26 Mai, 2012

Generation 4: Part 11. Isn't she lovely.


Having five children was something really big, and I wasn’t really sure if we were able to cope with that. Some might say that having five was almost like having four, plus one, but there really was more to that. It meant more responsibility, it meant watching out for another small human being and it meant having another baby crying in the middle of the night. I was way too old for that by now and I was afraid Cassie soon would be, too. But she promised me over and over that we would be okay. Grace and Henner were already big enough to help us out sometimes, even if it was clear that we wouldn’t make them spend all of their free time taking care of their little siblings. We were their parents and it was our task to make sure they were alright. While we talked about this, we had some weird noises from Ivy’s and Isabella’s bedroom, which was next door. When we ran over to see what was going on, we had to watch our two little ones grow up! How on earth could we take care of a fifth child if we forgot about two birthdays at the same time?!


Isabella got her mother’s hair and also her nose, I think. She really turned out beautiful and especially fond of the color red. 


We had been curious about our twins’ hair, of course. Grace had gotten her grandfather’s, while Henner looked like an exact replica of me. Isabella apparently had her mother’s and we could now see that Ivy had some weird mixture between Cassie and me. Her hair was less colorful and could have been her grandmother’s (Cassie’s mom, remember her? The one that hit on me). Nevertheless she was a sweet girl as well and we couldn’t wait to see her make the first steps in life. Literally.

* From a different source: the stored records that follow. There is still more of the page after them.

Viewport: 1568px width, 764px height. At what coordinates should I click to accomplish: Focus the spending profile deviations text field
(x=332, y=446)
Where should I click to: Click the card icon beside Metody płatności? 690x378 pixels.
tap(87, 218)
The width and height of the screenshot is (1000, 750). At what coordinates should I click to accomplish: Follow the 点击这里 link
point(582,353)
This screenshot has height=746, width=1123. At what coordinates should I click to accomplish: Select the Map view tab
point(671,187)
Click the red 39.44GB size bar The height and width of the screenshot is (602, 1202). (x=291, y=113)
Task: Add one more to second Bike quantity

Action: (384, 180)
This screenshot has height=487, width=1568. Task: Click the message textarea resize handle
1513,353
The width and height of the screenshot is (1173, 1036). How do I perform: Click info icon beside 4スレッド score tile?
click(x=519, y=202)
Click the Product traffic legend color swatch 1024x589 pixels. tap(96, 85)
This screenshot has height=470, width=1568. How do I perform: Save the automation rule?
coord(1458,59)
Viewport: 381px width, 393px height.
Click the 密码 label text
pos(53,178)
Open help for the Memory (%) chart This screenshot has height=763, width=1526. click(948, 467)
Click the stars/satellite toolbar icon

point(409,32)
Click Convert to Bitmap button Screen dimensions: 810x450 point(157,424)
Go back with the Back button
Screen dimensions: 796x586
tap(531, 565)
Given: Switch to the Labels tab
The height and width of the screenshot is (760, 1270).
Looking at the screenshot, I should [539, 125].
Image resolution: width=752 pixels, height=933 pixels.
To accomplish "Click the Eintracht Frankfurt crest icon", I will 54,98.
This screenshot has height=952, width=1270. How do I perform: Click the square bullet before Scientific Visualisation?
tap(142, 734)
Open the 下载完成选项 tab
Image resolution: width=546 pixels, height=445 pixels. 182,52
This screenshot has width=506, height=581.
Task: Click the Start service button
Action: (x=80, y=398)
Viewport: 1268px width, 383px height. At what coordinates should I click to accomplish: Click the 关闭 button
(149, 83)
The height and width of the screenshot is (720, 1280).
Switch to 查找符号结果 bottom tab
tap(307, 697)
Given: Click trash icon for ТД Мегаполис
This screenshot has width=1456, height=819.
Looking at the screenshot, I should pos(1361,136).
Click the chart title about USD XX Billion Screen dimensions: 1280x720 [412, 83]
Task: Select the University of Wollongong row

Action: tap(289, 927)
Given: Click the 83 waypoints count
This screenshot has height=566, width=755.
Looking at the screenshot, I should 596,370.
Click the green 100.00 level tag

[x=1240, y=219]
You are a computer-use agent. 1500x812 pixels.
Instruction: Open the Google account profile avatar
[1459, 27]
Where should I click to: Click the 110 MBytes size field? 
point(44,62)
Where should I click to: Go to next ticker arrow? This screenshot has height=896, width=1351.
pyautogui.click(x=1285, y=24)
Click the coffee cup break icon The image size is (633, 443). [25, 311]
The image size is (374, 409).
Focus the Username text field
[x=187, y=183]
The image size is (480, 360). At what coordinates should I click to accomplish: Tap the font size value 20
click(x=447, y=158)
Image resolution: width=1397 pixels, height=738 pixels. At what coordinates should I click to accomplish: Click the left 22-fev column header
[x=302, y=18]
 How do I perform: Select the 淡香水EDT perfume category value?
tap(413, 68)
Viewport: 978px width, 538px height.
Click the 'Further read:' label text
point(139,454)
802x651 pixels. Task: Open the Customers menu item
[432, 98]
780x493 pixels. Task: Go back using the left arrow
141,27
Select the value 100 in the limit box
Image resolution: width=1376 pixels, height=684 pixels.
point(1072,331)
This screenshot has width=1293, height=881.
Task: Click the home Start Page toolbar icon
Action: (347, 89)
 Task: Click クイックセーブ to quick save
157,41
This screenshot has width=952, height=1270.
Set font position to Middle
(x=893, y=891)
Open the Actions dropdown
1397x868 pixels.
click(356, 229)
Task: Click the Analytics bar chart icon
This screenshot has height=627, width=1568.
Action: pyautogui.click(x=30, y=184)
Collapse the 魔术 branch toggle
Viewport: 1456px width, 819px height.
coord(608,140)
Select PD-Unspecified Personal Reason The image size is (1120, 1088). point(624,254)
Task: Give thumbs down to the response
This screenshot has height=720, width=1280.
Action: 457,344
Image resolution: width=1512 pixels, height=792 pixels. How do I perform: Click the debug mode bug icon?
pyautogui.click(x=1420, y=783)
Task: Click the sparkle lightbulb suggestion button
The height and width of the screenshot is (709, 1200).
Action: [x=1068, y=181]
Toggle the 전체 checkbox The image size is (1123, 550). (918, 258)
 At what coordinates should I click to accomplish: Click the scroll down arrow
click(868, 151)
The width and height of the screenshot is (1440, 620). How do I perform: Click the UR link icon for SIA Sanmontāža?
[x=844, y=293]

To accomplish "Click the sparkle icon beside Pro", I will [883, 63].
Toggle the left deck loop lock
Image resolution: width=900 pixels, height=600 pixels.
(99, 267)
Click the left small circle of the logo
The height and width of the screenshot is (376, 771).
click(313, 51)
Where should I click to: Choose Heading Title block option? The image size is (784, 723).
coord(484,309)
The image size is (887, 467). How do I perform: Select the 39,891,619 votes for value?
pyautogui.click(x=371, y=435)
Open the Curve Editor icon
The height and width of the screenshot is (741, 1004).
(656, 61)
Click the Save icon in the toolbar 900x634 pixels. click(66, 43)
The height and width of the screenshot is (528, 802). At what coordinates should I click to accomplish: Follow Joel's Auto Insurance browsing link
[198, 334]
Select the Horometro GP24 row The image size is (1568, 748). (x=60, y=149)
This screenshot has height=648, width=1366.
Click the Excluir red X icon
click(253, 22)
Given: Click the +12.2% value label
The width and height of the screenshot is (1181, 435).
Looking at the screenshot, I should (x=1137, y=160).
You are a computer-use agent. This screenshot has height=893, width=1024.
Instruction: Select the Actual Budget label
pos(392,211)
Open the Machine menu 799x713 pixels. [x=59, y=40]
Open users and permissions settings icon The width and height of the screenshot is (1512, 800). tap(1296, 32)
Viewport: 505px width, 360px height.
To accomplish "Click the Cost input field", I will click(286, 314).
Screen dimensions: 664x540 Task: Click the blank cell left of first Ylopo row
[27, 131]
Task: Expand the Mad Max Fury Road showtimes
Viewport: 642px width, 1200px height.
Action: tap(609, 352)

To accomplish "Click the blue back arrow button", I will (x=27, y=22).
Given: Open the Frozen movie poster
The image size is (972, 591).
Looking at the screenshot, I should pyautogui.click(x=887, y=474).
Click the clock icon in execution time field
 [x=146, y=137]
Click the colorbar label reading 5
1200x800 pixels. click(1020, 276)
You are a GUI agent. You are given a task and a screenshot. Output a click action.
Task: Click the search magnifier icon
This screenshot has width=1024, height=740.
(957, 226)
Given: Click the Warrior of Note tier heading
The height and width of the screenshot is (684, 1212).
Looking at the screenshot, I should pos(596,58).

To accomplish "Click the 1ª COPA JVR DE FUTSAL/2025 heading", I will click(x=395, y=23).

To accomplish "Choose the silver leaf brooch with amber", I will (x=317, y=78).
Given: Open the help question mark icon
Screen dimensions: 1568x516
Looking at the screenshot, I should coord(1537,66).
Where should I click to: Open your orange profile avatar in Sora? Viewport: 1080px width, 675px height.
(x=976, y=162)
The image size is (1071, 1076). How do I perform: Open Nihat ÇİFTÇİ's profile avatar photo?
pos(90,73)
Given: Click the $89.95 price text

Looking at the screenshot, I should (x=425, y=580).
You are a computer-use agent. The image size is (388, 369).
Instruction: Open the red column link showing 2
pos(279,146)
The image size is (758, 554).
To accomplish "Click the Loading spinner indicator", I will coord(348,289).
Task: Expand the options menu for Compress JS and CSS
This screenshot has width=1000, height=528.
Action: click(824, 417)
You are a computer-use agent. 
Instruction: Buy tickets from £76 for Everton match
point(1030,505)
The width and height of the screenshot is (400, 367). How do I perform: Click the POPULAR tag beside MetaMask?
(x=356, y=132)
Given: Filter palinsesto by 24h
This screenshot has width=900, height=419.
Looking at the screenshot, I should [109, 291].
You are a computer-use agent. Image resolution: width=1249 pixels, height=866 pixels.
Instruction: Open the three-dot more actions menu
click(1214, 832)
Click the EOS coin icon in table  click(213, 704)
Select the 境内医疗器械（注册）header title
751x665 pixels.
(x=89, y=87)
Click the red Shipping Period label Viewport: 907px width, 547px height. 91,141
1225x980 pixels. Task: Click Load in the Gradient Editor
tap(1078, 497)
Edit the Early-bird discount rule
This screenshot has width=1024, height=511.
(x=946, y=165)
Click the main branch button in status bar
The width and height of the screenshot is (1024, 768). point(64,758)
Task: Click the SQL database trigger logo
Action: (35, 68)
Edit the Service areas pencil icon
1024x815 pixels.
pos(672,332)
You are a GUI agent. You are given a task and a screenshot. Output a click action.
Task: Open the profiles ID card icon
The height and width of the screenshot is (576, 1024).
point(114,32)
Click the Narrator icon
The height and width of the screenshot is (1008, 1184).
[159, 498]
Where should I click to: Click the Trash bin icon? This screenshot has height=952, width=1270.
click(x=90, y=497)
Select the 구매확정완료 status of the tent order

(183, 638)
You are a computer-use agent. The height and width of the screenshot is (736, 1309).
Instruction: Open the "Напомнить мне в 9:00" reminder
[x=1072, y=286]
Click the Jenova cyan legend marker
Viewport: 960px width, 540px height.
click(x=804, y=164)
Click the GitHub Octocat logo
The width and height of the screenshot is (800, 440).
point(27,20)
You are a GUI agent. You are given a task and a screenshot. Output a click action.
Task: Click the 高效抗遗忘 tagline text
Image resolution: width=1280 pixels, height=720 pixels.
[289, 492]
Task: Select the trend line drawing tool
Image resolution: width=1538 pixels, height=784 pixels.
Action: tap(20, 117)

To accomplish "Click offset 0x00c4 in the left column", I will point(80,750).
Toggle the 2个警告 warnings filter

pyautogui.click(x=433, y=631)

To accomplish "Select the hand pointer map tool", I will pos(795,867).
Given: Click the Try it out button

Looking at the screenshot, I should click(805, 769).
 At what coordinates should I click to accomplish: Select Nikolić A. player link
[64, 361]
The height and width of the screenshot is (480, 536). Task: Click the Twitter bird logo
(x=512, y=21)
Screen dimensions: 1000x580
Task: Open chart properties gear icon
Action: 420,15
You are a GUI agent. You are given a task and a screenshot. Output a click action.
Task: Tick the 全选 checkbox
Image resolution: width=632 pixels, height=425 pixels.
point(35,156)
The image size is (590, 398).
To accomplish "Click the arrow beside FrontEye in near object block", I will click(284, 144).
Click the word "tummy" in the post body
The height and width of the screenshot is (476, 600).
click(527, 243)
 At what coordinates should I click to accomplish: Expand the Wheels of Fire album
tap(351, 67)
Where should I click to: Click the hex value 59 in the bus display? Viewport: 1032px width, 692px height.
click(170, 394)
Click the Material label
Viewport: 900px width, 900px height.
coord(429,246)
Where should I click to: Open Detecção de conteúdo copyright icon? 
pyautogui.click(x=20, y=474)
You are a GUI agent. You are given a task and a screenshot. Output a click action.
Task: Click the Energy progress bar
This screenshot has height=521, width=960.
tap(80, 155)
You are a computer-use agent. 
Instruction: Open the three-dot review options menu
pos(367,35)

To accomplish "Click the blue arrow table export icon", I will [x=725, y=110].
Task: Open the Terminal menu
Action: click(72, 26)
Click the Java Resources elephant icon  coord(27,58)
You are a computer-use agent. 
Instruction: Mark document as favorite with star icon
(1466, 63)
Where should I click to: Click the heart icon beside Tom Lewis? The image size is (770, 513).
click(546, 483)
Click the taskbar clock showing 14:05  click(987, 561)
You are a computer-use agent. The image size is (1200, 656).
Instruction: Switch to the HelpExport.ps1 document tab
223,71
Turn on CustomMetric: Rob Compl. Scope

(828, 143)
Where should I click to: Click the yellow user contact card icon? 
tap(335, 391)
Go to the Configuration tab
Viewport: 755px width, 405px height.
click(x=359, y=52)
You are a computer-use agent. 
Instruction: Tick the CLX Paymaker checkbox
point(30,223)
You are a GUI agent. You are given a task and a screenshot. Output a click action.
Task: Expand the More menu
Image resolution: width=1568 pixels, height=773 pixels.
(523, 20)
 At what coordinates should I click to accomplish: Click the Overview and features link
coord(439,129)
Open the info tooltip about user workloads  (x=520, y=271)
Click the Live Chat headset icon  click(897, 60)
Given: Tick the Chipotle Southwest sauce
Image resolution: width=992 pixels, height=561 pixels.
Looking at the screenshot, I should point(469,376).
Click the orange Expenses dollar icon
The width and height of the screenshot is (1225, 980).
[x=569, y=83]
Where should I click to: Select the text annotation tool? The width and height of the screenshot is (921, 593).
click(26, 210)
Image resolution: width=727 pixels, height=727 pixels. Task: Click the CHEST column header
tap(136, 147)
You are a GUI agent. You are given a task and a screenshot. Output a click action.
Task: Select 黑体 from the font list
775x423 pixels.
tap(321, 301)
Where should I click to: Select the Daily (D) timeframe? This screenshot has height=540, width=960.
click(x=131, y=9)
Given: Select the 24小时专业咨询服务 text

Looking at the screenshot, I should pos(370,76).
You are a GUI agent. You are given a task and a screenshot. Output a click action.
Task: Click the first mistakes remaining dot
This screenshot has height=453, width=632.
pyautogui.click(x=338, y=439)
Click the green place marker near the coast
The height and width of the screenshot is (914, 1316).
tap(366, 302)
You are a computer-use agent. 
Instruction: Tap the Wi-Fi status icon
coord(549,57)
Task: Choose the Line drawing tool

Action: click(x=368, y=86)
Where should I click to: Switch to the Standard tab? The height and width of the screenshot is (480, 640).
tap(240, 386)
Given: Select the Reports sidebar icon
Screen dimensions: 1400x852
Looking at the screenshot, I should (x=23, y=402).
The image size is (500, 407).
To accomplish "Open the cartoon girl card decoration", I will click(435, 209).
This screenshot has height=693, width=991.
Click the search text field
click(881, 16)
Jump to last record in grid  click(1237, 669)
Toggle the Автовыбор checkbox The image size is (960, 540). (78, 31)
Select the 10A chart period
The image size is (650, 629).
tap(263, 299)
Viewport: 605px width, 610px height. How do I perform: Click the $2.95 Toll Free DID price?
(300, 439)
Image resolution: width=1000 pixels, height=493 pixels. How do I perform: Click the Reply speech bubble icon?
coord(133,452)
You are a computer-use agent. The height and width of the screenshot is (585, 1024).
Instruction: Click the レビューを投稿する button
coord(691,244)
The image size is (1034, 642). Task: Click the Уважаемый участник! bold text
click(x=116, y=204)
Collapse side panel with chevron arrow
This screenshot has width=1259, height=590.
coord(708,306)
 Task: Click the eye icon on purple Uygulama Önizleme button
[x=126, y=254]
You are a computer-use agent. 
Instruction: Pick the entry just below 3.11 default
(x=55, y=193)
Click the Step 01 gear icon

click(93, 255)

Their older siblings hadn’t realized their birthday, either. Instead they spent their free time outside in our beautiful garden, playing with each other. It seemed like Grace only enjoyed her brother’s company and preferred being alone apart from that. It seemed like she had developed in some kind of loner and we weren’t sure whether to worry about that. But since Cassie sometimes felt the exact same way, we figured she was going to be okay.


The more kids we had, the more they started being on their own. Whenever I was off to work, Cassie didn’t have to take care of our little ones, because they were doing great. Ivy had found the doll house and spent hours playing with it. And Isabella enjoyed playing with all the toys we had bought them, too. Sometimes Cassie practically had to drag them away from what they were doing so that they could learn how to walk and talk. We knew that it didn’t make sense to force children to learn something, because then they wouldn’t be very successful. Each child was so different and we had to respect that by not treating them the exact same way. When children want to learn, they will learn, so we tried to find the perfect moments to get together with them. This turned out to be really difficult, but we made it. At least partly.


Isabella was very eager about talking and it seemed like she couldn’t be taught fast enough. This was so great! I wondered whether she would be in a job that required talking and the appropriate use of language later, like journalism or as a freelance writer. But back to the present, how can I could about her future if she didn’t even go to school yet?!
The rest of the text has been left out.